DATA SHOWN Start Marker

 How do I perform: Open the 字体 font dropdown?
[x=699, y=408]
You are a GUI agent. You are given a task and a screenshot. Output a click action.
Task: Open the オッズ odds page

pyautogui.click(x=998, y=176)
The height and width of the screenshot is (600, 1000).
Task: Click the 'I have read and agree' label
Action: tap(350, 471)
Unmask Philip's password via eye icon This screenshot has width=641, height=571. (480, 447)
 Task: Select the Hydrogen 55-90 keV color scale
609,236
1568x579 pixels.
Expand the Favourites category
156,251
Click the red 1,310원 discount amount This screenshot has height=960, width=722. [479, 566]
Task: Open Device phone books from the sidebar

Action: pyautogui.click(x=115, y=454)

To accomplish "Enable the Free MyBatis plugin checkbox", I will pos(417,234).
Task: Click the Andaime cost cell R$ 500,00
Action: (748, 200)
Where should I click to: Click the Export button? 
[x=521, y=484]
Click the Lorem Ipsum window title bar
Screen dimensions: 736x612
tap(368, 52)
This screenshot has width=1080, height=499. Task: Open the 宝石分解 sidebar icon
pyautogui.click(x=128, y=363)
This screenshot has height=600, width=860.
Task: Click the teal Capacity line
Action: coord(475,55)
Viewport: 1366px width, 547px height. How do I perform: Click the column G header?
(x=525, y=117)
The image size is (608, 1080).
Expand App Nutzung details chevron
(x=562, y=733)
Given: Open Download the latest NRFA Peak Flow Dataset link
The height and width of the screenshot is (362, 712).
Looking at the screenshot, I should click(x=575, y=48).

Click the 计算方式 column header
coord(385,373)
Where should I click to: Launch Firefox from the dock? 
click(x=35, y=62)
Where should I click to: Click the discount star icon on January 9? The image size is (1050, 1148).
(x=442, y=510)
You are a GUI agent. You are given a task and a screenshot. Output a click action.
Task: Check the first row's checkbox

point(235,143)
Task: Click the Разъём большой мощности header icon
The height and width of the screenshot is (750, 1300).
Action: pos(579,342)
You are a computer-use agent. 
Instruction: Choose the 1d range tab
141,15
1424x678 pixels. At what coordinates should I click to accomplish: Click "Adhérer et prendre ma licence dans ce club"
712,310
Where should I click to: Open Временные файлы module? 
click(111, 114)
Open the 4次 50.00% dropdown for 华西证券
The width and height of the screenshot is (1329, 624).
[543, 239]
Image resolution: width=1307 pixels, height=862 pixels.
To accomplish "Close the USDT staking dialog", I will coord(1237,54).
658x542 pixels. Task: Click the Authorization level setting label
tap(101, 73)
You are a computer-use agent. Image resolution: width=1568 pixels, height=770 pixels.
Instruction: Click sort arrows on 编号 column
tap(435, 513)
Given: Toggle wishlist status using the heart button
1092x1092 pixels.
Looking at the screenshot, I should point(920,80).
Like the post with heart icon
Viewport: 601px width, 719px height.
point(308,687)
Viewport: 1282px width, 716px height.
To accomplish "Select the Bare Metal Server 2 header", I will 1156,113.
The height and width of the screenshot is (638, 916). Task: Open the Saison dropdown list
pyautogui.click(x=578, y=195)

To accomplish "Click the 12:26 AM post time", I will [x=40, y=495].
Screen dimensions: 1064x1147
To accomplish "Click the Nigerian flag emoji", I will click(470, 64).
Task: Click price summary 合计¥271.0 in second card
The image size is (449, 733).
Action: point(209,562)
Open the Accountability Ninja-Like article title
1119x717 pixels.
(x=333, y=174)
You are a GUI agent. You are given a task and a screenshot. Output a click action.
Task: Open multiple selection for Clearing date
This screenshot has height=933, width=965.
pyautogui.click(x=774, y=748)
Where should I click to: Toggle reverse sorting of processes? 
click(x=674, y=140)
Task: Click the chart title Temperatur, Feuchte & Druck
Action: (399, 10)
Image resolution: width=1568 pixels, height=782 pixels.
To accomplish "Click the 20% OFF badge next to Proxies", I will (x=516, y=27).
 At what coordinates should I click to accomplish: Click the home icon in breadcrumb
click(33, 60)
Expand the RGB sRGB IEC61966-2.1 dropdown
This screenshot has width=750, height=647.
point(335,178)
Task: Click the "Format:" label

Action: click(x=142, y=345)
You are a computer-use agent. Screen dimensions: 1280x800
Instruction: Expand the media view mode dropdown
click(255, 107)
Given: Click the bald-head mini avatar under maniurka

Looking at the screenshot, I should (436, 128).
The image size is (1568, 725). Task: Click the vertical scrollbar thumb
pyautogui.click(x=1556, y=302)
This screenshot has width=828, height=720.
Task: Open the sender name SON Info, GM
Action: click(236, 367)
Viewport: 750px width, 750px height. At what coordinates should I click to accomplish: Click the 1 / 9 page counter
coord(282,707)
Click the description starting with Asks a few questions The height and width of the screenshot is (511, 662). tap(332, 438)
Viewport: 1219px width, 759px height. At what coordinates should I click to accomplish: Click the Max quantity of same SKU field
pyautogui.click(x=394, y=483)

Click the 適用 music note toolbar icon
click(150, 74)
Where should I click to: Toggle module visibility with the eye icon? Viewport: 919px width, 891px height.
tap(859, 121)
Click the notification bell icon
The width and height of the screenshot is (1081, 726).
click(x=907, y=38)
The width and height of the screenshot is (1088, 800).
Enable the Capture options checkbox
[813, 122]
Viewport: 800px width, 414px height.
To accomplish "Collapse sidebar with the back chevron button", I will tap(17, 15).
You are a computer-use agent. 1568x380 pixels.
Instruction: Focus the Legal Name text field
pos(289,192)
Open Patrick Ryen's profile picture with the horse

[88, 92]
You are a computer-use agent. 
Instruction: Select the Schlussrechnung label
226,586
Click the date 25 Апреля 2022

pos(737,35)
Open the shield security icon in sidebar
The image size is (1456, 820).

DATA SHOWN End Marker

TASK TO COMPLETE ->
The entries above hold a line with "Given: Click the" and a later line with "Viewport: 800px width, 414px height.". Write out exactly those lines and all lines between, nothing more.

TASK OUTPUT ->
Given: Click the bald-head mini avatar under maniurka

Looking at the screenshot, I should (436, 128).
The image size is (1568, 725). Task: Click the vertical scrollbar thumb
pyautogui.click(x=1556, y=302)
This screenshot has width=828, height=720.
Task: Open the sender name SON Info, GM
Action: click(236, 367)
Viewport: 750px width, 750px height. At what coordinates should I click to accomplish: Click the 1 / 9 page counter
coord(282,707)
Click the description starting with Asks a few questions The height and width of the screenshot is (511, 662). tap(332, 438)
Viewport: 1219px width, 759px height. At what coordinates should I click to accomplish: Click the Max quantity of same SKU field
pyautogui.click(x=394, y=483)

Click the 適用 music note toolbar icon
click(150, 74)
Where should I click to: Toggle module visibility with the eye icon? Viewport: 919px width, 891px height.
tap(859, 121)
Click the notification bell icon
The width and height of the screenshot is (1081, 726).
click(x=907, y=38)
The width and height of the screenshot is (1088, 800).
Enable the Capture options checkbox
[813, 122]
Viewport: 800px width, 414px height.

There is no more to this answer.